Bgb-11417: A novel BCL2 inhibitor with robust antileukemic activity in T-cell acute lymphoblastic leukemia, alone or with vincristine Free

T-cell acute lymphoblastic leukemia (T-ALL) is a malignant disorder characterized by the abnormal proliferation of immature T lymphocytes. Adult T-ALL patients experience refractory relapses due to complex genetic mutations, resulting in a 5-year survival rate of less than 50% (Raetz and Teachey 2016). The maturation stage of T-ALL cells determines the dependency on Bcl-2 and Bcl-xL, as well as sensitivity to BCL2 inhibitor (van Delft and Huang 2006). BGB-14417, a novel Bcl-2 inhibitor, demonstrates greater selectivity and efficacy compared to venetoclax (ABT-199), inhibiting Bcl-2 at lower concentrations while increasing selectivity for Bcl-xL. These properties suggest that BGB-14417 may be effective in both Bcl-2-high ETP-ALL and other T-ALL subtypes.

To assess the anti-leukemic activity of BGB-11417, we conducted drug sensitivity assays using conventional T-ALL cell lines (Jurkat and MOLT4), the early T-cell precursor ALL (ETP-ALL) cell line ZYXY-T1, and primary blasts derived from patient samples. Cell viability was measured using the Cell Counting Kit-8 (CCK-8) assay. BGB-11417 exhibited greater potency than ABT-199 across all tested cell types.

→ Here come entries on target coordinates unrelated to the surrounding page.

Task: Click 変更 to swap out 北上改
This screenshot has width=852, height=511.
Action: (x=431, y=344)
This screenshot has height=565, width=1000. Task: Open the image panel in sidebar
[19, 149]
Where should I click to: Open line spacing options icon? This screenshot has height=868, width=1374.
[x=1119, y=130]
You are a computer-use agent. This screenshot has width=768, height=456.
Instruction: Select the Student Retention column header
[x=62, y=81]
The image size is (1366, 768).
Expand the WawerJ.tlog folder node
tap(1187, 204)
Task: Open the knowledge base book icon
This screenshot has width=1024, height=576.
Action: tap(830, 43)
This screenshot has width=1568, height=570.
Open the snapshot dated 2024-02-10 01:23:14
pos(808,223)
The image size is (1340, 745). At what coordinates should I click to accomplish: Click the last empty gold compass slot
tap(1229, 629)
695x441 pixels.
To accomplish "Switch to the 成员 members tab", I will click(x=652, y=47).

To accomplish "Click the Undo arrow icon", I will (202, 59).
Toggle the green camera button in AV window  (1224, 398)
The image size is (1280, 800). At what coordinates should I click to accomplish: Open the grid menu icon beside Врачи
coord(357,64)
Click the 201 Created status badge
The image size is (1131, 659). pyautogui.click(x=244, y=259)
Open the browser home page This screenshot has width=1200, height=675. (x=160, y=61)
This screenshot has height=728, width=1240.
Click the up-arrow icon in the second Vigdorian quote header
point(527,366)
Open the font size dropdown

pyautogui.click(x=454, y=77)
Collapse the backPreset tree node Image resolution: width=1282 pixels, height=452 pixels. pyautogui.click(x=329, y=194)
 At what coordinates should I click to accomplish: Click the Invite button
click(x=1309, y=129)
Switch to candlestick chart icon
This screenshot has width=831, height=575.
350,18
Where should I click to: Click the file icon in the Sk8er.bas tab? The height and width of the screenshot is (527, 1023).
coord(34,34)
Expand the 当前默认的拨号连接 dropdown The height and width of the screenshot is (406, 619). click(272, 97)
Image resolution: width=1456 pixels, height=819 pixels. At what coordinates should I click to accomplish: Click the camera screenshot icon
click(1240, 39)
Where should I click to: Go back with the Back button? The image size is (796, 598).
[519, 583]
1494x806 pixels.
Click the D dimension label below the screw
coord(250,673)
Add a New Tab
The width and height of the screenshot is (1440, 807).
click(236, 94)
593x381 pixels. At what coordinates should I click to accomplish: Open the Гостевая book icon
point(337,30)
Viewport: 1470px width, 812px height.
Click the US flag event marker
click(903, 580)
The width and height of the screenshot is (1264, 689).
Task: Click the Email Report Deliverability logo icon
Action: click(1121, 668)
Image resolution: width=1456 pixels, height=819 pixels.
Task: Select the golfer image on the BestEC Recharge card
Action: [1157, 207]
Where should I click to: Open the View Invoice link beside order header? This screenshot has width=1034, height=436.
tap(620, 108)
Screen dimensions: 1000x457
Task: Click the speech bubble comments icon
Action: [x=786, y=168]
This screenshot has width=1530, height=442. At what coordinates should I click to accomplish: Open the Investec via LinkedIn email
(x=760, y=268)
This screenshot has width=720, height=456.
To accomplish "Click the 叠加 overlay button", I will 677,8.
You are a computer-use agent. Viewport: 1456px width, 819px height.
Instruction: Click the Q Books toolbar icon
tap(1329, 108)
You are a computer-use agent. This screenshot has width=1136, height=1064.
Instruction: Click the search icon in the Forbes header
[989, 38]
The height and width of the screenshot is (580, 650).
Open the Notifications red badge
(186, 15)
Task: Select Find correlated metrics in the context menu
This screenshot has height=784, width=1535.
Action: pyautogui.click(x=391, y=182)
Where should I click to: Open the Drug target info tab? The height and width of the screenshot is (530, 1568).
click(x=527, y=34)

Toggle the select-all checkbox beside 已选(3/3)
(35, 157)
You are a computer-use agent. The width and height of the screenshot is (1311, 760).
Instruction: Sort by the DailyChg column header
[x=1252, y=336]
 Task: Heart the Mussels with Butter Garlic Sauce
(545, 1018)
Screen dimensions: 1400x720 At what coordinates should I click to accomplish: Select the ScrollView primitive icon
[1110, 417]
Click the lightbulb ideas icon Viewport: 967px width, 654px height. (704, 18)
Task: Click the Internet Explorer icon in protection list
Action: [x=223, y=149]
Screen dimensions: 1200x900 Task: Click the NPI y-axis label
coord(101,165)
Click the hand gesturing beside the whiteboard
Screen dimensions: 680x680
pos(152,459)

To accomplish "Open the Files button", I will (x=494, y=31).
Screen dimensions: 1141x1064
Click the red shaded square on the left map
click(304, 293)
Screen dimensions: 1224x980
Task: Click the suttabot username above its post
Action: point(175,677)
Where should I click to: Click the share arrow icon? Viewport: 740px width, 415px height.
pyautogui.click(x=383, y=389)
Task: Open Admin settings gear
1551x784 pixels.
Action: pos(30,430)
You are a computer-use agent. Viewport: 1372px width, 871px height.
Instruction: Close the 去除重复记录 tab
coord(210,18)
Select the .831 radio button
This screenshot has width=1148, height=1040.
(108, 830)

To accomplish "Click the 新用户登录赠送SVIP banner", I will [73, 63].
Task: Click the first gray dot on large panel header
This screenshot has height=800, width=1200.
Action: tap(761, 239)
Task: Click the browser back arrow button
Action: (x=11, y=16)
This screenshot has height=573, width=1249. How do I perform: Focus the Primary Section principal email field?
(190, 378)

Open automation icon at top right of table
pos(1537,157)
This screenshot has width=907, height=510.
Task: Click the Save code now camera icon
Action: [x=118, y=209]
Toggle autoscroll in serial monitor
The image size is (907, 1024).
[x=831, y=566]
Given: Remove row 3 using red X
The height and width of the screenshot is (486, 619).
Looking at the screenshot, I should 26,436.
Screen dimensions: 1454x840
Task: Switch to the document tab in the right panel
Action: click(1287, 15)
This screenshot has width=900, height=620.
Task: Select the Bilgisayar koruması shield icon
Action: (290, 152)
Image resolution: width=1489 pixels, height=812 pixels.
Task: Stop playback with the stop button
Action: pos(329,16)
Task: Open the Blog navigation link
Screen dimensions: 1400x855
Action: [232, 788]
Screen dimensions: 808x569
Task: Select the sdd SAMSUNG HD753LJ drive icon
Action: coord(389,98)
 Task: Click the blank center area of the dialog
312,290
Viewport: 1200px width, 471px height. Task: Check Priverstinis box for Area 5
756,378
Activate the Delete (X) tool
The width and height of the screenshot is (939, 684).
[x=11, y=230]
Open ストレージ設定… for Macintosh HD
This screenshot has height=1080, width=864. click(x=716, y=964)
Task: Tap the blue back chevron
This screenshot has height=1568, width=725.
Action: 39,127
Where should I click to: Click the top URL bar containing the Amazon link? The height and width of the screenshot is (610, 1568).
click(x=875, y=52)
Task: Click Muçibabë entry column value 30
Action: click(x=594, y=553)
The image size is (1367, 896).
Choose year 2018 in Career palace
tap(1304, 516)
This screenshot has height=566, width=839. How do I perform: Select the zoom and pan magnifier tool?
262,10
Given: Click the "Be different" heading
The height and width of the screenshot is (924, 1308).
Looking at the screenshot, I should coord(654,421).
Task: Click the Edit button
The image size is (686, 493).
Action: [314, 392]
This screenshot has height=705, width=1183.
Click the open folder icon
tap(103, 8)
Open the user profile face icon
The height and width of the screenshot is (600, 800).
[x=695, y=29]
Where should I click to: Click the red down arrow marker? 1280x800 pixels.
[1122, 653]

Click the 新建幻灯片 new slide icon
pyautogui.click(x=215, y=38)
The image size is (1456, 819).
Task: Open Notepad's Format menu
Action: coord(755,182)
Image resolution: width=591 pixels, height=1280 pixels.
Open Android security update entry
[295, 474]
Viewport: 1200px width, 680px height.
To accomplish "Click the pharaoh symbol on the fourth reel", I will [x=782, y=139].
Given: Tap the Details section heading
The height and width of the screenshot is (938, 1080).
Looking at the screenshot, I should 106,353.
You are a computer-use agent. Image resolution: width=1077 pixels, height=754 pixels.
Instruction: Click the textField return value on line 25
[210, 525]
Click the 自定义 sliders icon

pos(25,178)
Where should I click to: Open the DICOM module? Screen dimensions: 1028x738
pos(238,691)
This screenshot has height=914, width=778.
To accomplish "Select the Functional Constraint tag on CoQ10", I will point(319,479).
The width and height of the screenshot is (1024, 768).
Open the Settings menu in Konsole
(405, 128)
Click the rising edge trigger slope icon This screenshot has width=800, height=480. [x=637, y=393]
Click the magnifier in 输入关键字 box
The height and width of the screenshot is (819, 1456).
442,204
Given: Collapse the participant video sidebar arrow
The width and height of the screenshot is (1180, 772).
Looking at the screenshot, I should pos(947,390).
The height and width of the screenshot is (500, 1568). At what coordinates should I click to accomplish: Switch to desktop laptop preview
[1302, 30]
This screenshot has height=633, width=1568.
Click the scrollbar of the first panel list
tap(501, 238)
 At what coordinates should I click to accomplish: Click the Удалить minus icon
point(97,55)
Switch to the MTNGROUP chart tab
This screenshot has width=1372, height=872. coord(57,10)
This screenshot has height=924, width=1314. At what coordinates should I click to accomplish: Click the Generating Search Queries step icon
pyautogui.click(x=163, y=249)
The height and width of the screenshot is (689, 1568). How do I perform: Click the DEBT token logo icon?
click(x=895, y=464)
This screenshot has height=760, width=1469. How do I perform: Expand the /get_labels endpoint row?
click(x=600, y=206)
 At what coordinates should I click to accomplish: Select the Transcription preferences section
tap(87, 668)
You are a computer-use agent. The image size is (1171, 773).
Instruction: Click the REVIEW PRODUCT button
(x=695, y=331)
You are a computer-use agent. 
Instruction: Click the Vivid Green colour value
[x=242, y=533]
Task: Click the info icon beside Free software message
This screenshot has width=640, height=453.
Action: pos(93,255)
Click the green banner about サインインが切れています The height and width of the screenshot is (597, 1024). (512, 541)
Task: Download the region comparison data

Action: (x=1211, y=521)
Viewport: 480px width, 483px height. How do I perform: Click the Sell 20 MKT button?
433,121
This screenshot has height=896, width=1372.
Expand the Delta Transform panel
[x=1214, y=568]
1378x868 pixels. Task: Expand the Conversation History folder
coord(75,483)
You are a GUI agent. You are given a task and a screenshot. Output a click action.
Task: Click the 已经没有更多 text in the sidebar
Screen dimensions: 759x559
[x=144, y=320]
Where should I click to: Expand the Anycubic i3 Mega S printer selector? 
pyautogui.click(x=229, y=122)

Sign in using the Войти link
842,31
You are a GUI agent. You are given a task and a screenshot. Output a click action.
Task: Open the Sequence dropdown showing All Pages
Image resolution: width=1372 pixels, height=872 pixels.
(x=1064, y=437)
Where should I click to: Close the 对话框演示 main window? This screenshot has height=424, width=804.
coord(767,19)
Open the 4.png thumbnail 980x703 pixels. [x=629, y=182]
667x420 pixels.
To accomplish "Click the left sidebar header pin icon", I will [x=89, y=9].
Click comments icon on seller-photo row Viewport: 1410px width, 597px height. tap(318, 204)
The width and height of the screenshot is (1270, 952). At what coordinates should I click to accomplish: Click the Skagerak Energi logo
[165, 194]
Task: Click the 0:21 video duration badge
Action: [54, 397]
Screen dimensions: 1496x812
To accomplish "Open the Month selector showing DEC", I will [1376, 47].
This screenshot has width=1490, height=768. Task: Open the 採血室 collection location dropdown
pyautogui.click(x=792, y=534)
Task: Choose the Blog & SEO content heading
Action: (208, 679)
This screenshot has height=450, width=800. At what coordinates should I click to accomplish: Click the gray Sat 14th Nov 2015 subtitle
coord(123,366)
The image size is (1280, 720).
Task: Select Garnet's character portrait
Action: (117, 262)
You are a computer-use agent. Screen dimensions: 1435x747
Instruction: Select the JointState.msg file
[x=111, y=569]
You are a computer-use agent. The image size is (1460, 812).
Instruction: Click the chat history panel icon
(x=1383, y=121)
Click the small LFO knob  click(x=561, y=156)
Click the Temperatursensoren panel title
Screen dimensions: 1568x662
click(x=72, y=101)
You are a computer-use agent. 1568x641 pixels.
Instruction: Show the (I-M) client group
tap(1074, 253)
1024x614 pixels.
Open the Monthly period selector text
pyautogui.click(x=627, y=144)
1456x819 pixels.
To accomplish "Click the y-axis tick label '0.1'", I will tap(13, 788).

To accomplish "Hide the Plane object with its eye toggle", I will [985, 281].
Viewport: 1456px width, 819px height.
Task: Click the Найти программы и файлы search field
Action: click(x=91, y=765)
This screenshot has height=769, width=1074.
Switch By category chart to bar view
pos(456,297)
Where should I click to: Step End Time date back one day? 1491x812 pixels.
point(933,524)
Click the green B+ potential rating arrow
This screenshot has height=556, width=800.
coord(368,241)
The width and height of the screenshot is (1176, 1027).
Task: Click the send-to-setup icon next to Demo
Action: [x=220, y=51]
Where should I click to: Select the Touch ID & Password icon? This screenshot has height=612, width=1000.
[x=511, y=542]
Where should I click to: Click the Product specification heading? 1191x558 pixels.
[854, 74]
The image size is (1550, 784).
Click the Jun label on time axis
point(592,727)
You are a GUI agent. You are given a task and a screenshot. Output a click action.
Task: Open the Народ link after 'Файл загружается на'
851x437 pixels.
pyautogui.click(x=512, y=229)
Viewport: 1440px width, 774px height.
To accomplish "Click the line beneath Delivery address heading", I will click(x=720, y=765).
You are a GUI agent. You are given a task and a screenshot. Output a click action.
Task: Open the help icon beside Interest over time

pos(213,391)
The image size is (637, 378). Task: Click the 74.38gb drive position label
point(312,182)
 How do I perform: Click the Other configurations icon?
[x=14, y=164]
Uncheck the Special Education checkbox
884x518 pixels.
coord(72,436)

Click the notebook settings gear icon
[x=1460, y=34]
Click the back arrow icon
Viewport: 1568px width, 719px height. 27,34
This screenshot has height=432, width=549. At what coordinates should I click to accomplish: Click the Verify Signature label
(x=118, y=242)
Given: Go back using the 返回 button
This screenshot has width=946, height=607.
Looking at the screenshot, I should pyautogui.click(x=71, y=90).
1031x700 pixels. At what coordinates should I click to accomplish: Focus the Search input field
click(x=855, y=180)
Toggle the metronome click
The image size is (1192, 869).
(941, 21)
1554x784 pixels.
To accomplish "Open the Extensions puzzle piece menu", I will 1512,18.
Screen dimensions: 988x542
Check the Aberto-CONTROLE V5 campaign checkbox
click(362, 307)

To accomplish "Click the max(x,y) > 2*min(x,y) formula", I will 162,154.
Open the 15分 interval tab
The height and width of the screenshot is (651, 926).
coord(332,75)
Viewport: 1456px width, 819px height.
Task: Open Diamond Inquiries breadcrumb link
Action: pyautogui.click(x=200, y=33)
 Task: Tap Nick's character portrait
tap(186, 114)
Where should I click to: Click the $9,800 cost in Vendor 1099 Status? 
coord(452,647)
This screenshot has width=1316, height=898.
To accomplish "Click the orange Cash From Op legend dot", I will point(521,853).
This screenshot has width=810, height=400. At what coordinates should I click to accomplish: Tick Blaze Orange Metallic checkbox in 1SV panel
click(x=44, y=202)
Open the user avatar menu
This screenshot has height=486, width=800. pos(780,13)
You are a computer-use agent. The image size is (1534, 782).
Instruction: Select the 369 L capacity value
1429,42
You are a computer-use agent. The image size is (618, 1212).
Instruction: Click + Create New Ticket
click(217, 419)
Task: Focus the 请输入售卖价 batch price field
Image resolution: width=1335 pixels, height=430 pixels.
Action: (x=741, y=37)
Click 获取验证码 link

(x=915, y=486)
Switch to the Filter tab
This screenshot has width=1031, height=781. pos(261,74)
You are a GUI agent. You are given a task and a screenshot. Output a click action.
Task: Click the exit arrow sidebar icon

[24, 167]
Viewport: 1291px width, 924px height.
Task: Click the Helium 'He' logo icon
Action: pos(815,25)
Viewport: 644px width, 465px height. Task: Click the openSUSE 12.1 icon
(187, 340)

In ZYXY-T1 cells, BGB-11417 demonstrated superior anti-leukemic efficacy compared with ABT-199 both in vitro and in vivo. Western blot analysis showed that BGB-11417 more effectively induced the apoptosis markers cleaved caspase-3 and cleaved PARP. In mouse cell line–derived xenograft (CDX) models, BGB-11417 also showed enhanced in vivo anti-leukemic activity relative to ABT-199.

However, its efficacy is limited by BCL2 expression in classic T-ALL. Therefore, multiple chemotherapeutic and targeted agents were evaluated for their potential to synergize with BGB-11417. Among them, vincristine (VCR) exhibited the strongest synergy with BGB-11417 in Jurkat and MOLT4 cells. Synergistic interactions were quantified using SynergyFinder 2.0. Apoptosis and cell cycle alterations were assessed in parallel, and JC-1 staining revealed changes in mitochondrial membrane potential. As expected, each experimental readout consistently demonstrated a strong synergistic effect between BGB-11417 and VCR, which was superior to that observed with ABT-199.

To elucidate the mechanism of synergy, transcriptomic sequencing was performed. Combination with VCR and BGB-11417 resulted in downregulation of MYC, G2M, and E2F pathways—all of which are functionally linked to Notch1 signaling. These findings suggest a possible suppression of the Notch1 pathway. Activating mutations of NOTCH1 is observed in more than 65% of T-ALL patients (Sanchez-Martin and Ferrando 2017). Jurkat and MOLT-4 also carry activating mutations in Notch1. In Jurkat cells, RT-qPCR showed no significant change in Notch1 mRNA levels following combination treatment. However, Western blot analysis revealed a marked decrease in Notch1 protein levels. Cycloheximide (CHX) assay was used to assess protein degradation dynamics. Notch1 protein levels declined more rapidly in the combination group compared to single-agent and control groups following CHX exposure, indicating that the reduction in Notch1 is primarily due to enhanced protein degradation.

Our study demonstrates that BGB-11417 exhibits potent anti-leukemic activity in ETP-ALL and exerts a synergistic effect with VCR in classic T-ALL. Both as a single agent and in combination with VCR, BGB-11417 shows superior efficacy compared to ABT-199. These results demonstrate that BGB-11417 as a promising therapeutic agent for T-ALL and should be considered in future clinical trials.